Latency may be similar but:

1. Pretty sure IO depth is as high as OSes can make it so small depth only happens on a mostly idle system.

2. Throughput of NVMe is 10x higher than SATA. So in terms of “time to read the whole file” or “time to complete all I/O requests”, it is also meaningfully better from that perspective.


> NVMe is actually not any better than SATA SSDs at random/low-queue-depth IO.

The fastest NVMe SSD[0] on UserBenchmark appears to be a fair bit faster at 4k random read compared to the fastest SATA SSD[1].

75 MB/s vs 41.9 MB/s Avg Random 4k Read.

1,419 MB/s vs 431 MB/s Avg Deep queue 4k read

Edit: This comment has been edited, originally I was comparing a flash SATA SSD vs an optane nvme drive, which wasn't a fair comparison.

[0]: https://ssd.userbenchmark.com/SpeedTest/1311638/Samsung-SSD-...

[1]: https://ssd.userbenchmark.com/SpeedTest/1463967/Samsung-SSD-...


that might be with a higher queue depth though, like 4K Random QD=4 or something, I don't see it says "QD=1" or similar anywhere there and that's a fairly high result if it was really QD=1.

It's true that NVMe does better with a higher queue depth though, but, consumer workloads tend to be QD=1 (you don't start the next access until this one has been finished) and that's the pathological case due to the inherent latency of flash access. Flash is pretty bad at those scenarios whether SATA or NVMe.

https://images.anandtech.com/graphs/graph11953/burst-rr.png

https://www.anandtech.com/show/11953/the-intel-optane-ssd-90...

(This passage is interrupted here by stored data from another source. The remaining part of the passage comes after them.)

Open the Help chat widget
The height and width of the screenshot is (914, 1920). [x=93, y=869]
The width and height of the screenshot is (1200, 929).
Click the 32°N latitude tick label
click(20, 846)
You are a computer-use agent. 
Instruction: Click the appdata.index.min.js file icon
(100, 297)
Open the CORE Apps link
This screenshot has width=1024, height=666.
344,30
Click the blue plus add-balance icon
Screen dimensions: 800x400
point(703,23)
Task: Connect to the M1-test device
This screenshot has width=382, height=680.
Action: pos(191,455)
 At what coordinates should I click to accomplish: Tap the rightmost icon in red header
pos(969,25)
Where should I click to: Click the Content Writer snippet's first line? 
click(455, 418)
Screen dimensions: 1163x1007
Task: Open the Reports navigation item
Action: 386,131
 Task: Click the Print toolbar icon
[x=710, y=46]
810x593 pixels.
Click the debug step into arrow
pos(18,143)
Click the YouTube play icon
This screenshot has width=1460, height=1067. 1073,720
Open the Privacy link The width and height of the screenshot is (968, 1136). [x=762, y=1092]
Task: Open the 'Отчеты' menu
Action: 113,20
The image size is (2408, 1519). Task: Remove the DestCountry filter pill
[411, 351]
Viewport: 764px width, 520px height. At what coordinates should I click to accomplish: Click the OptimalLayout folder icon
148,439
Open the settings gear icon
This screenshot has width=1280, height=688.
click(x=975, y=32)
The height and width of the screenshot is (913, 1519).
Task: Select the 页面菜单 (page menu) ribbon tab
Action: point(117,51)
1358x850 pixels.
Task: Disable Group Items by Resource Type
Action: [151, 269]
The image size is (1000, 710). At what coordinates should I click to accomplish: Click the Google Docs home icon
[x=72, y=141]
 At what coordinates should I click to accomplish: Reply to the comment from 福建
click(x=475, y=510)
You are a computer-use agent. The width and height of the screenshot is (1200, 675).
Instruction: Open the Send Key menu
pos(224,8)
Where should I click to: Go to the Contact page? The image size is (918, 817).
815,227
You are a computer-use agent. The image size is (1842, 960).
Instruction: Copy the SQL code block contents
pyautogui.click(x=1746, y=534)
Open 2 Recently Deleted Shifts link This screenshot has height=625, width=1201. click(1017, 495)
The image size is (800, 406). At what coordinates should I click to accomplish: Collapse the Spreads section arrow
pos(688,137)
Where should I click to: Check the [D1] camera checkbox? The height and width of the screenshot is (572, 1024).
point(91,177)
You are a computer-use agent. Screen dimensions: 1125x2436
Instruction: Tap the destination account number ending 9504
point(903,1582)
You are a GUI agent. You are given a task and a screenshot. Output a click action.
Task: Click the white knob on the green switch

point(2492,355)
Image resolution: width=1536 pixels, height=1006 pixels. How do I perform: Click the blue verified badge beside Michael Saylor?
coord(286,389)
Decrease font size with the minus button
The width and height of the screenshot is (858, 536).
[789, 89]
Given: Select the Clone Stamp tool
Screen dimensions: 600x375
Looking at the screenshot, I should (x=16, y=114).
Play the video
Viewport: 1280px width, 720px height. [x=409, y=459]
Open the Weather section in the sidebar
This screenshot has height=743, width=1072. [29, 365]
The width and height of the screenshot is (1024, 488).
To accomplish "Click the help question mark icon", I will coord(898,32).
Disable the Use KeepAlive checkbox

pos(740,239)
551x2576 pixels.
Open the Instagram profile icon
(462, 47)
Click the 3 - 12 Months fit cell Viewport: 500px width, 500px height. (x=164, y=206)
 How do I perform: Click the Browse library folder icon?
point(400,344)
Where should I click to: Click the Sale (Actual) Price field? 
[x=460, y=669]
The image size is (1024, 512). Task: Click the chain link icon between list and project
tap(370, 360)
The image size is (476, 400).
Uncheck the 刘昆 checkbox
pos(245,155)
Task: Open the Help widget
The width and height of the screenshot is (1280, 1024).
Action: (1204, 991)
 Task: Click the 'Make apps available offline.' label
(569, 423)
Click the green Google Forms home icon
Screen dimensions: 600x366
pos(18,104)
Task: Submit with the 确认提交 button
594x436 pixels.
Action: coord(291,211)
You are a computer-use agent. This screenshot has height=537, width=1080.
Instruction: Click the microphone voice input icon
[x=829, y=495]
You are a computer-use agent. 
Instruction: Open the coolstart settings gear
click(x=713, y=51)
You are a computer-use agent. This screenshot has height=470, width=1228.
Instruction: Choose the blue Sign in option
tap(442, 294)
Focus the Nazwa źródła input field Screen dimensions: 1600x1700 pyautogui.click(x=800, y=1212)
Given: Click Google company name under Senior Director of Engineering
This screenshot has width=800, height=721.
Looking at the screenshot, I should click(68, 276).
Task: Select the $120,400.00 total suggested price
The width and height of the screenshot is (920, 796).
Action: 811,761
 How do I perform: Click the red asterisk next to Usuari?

So eh, I suppose it's true that NVMe is at least a little better in random 4K QD=1, a 960 Pro is 59.8 MB/s vs 38.8 for the 850 Pro (although note that's only a 256GB drive, which often don't have all their flash lanes populated and a 1TB or 2TB might be faster). But it's not really night-and-day better, they're still both quite slow. In contrast Optane can push 420-510 MB/s in pure 4K Random QD=1.


Also people forget that the jump from 8 bit to 16 bit doubled address size, and 16 to 32 did it again, and 32 to 64, again. But each time the percentage of "active memory" that was used by addresses dropped.

And I feel the operating systems have gotten better at paging out large portions of these stupid electron apps, but that may just be wishful thinking.


Memory addresses were never 8 bits. Some early hobbyist machines might have had only 256 bytes of RAM present, but the address space was always larger.


Yeah, the 8bit machines I used had 16bit address space. For example from my vague/limited Z80 memories most of the 8bit registers were paired - so if you wanted a 16bit address, you used the pair. To lazy to look it up, but with the Z80 I seem to remember about 7 8bit registers and that allowed 3 pairs that could handle a 16bit value.


Even the Intel 4004--widely regarded as the first commercial microprocessor--had a 12-bit address space


This got me thinking, and I went digging even further into historic mainframes. These rarely used eight-bit bytes, so calculating memory size on them is a little funny. But all had more than 256 bytes.

Whirlwind I (1951): 2048 16-bit words, so 4k bytes. This was the first digital computer to use core memory (and the first to operate on more than one bit at a time).

EDVAC (designed in 1944): 1024 44 bit-words, so about 5.6k.

ENIAC (designed in 1943): No memory at all, at least not like we think of it.

So there you go. All but the earliest digital computer used an address space greater than eight bits wide. I'm sure there are some micro controllers and similar that have only eight bit address spaces, but general purpose machines seem to have started at 12-bits and gone up from there.


The ENIAC was upgraded to be a stored-program computer after a while, and eventually had 100 words of core memory.


I actually have 100GB of RAM in my desktop machine! It's great, but my usage is pretty niche. I use it as drive space to hold large ML datasets for super fast access.

I think for most use cases ssd is fast enough though.


From the song:

> It does all my work without me even askin'

It sounds like Wierd Al had the same use case!